We spent the better part of two weeks staying at Sea Dive Resort in Coron Town. The waterfront restaurant of the resort is sort of the “it” place to be in town, and as such we met quite a few people in our time there. One morning we met an American couple: Judith and Teddy. Both are successful business people who, over the course of a few days, inspired Nate and I and bestowed a great deal of advice upon us. Teddy was born in the Philippines and at 12-years-old made the journey over to the states to live with his family in the neighborhood of Echo Park in Los Angeles. He now spends half the year in Coron working on various projects: boat building, maintaining a banana farm, buying islands, caring for three young girls and now breaking into the political scene of the area.

● Required actions
(a) In the Coron passage, how old was Teddy when he moved to the United States?
(b) Extend the Coron passage, starting right after its last sentence.

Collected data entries
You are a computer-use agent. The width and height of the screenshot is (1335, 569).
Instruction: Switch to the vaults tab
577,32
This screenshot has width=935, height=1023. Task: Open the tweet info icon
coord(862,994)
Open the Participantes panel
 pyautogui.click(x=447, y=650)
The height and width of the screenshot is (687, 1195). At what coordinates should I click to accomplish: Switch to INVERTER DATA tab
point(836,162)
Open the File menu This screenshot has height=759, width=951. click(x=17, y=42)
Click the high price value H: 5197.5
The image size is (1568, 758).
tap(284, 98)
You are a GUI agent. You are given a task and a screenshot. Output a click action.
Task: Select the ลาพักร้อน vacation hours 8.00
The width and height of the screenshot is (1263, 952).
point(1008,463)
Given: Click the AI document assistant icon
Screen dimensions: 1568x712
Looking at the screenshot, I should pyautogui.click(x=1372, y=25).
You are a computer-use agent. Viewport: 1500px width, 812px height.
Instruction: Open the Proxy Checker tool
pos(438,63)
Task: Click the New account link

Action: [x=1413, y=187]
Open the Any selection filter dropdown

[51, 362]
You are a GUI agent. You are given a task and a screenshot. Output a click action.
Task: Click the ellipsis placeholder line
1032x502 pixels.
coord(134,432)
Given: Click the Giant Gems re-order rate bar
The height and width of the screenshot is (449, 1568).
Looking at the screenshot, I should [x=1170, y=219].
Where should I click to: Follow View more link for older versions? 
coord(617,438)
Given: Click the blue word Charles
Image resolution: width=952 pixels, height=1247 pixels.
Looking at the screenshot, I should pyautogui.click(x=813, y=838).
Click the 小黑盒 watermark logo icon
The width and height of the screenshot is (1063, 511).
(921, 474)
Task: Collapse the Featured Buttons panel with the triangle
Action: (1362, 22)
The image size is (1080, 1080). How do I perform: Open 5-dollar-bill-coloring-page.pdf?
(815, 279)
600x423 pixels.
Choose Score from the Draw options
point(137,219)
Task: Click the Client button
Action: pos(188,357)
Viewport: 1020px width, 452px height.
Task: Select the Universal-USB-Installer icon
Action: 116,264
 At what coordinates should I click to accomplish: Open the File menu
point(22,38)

● Answers by item number
(a) He was 12 years old.

(b)
Teddy and Judith invited us along on a boat trip to a nearby island that Teddy owns. To board the boat we took a 10-minute walk, balancing on wooden planks over septic water winding between small homes to Teddy’s traditional no-frills Filipino house. The girls sat on the bow like they were born to be on the water. We then went to his banana farm for lunch. Sadly, no bananas, or pineapples, or jackfruit were ripe for picking, but we had a delightful lunch and the girls entertained us by picking up our cameras and having a mini photo shoot.
The advantage of long term travel shines through when you have the time to meet people and spend your days on unique and unexpected jaunts. On the way back from the banana farm we were at a loss for transportation so we stood out on the road (all seven of us) and waited until a truck carrying a load of beer bottles (empty and full) stopped to give us a lift. What a day.
Coron Bay is famous for wreck diving and tourism in this area seems to be thriving because of it. And though the diving was the initial draw, visitors are now flocking here for the top notch island hopping.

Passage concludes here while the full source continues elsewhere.